Исходный текст:
Г-н Лермонтов принадлежит в нашей литературе к числу таких талантов, которые не нуждаются в том, чтобы собирать славу по клочкам: мы, судя по его дебюту, вправе ожидать от него не одной небольшой книжки стихотворений уже известных, которые, будучи собраны вместе, ставят в недоумение критика. Да, признаемся, что мы в недоумении. Мы хотели бы начертать портрет лирика; но матерьялов ещё слишком мало для того, чтобы этот портрет был возможен. К тому же, с первого раза, поражает нас в сих произведениях какой-то необыкновенный протеизм таланта, правда, замечательного, но, тем не менее, опасный развитию оригинальному. Объяснимся.

Задание: Перескажите короче абзац из отрывка о Лермонтове, который начинается словами «Г-н Лермонтов принадлежит», и сохраните его главные мысли.

Перечень:
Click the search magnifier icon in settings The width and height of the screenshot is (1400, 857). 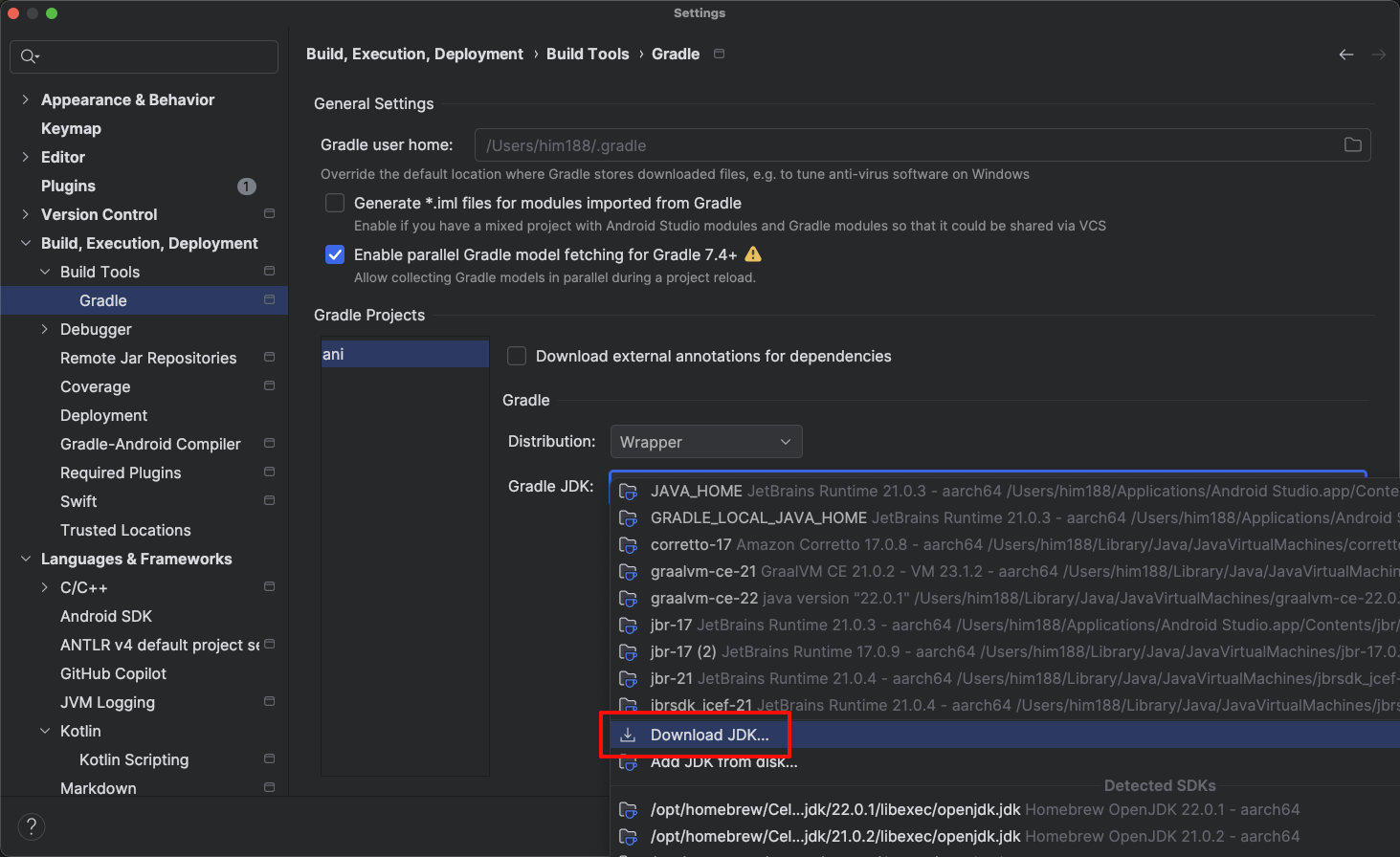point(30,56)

--

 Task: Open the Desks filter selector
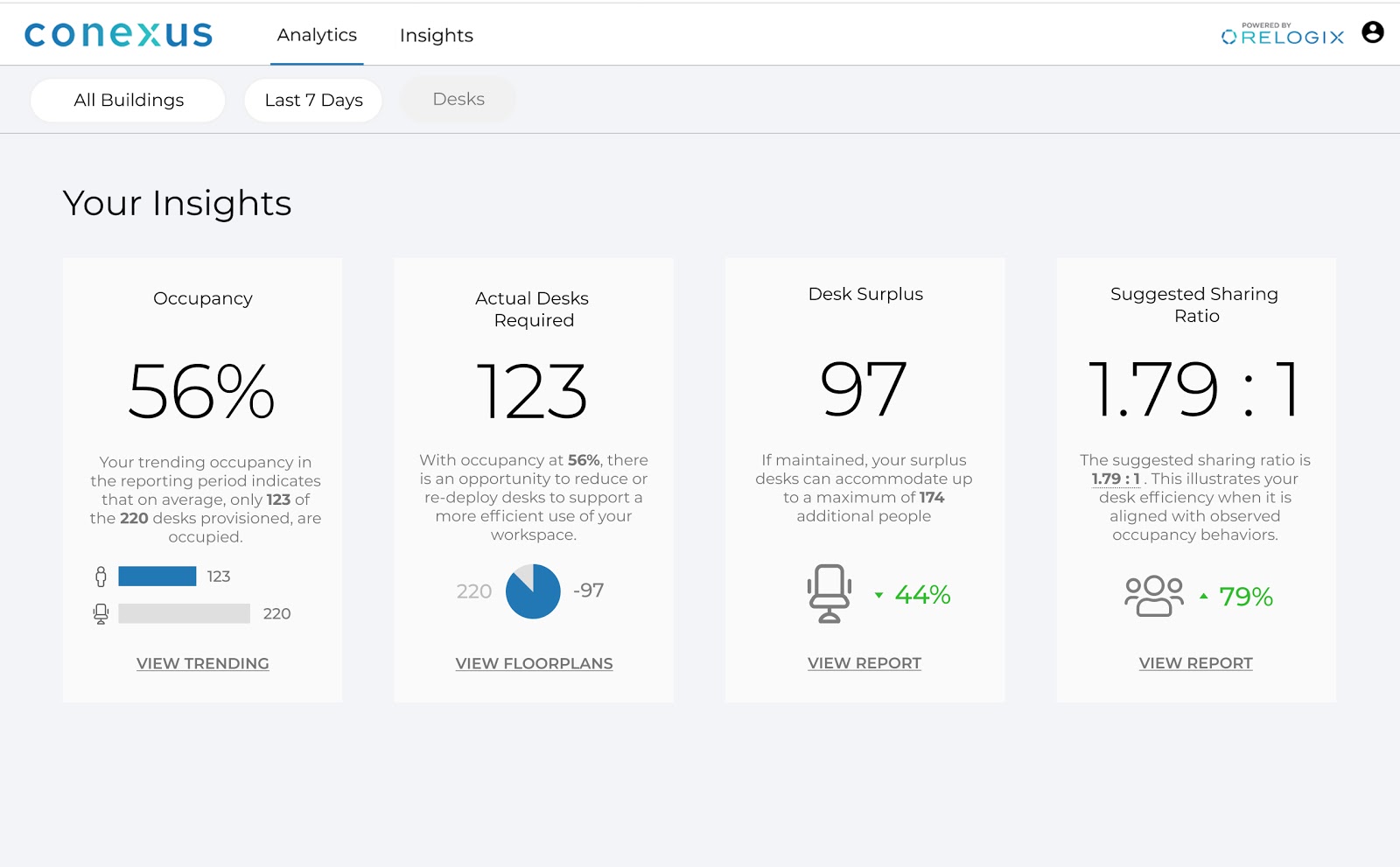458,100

...

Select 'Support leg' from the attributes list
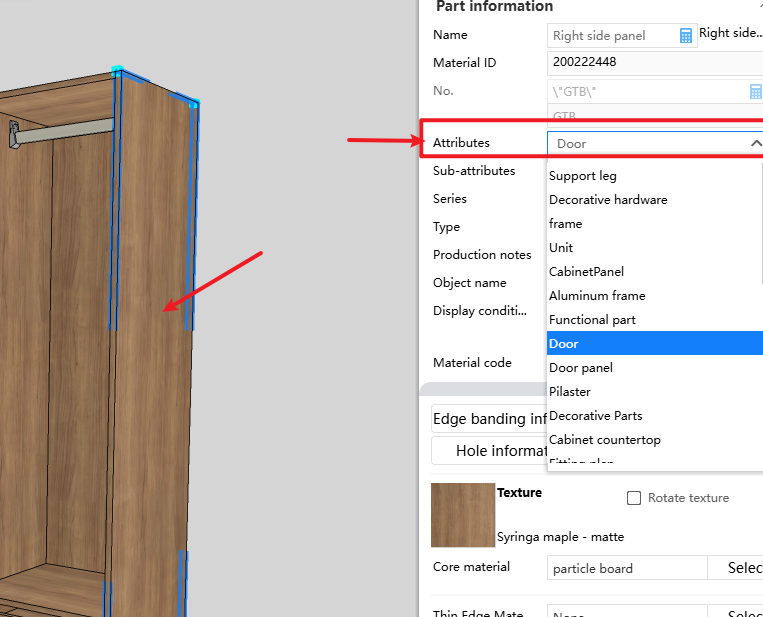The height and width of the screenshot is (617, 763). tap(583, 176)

Результат: Лермонтов относится к талантам, которым не нужно собирать славу по клочкам. После его дебюта от него вправе ждать большего, чем небольшая книжка уже известных стихотворений. Собранные вместе, эти стихотворения ставят критика в недоумение. Материалов для портрета лирика пока слишком мало. Кроме того, в этих произведениях поражает необыкновенный протеизм таланта. Талант этот замечателен, но такой протеизм опасен для его оригинального развития.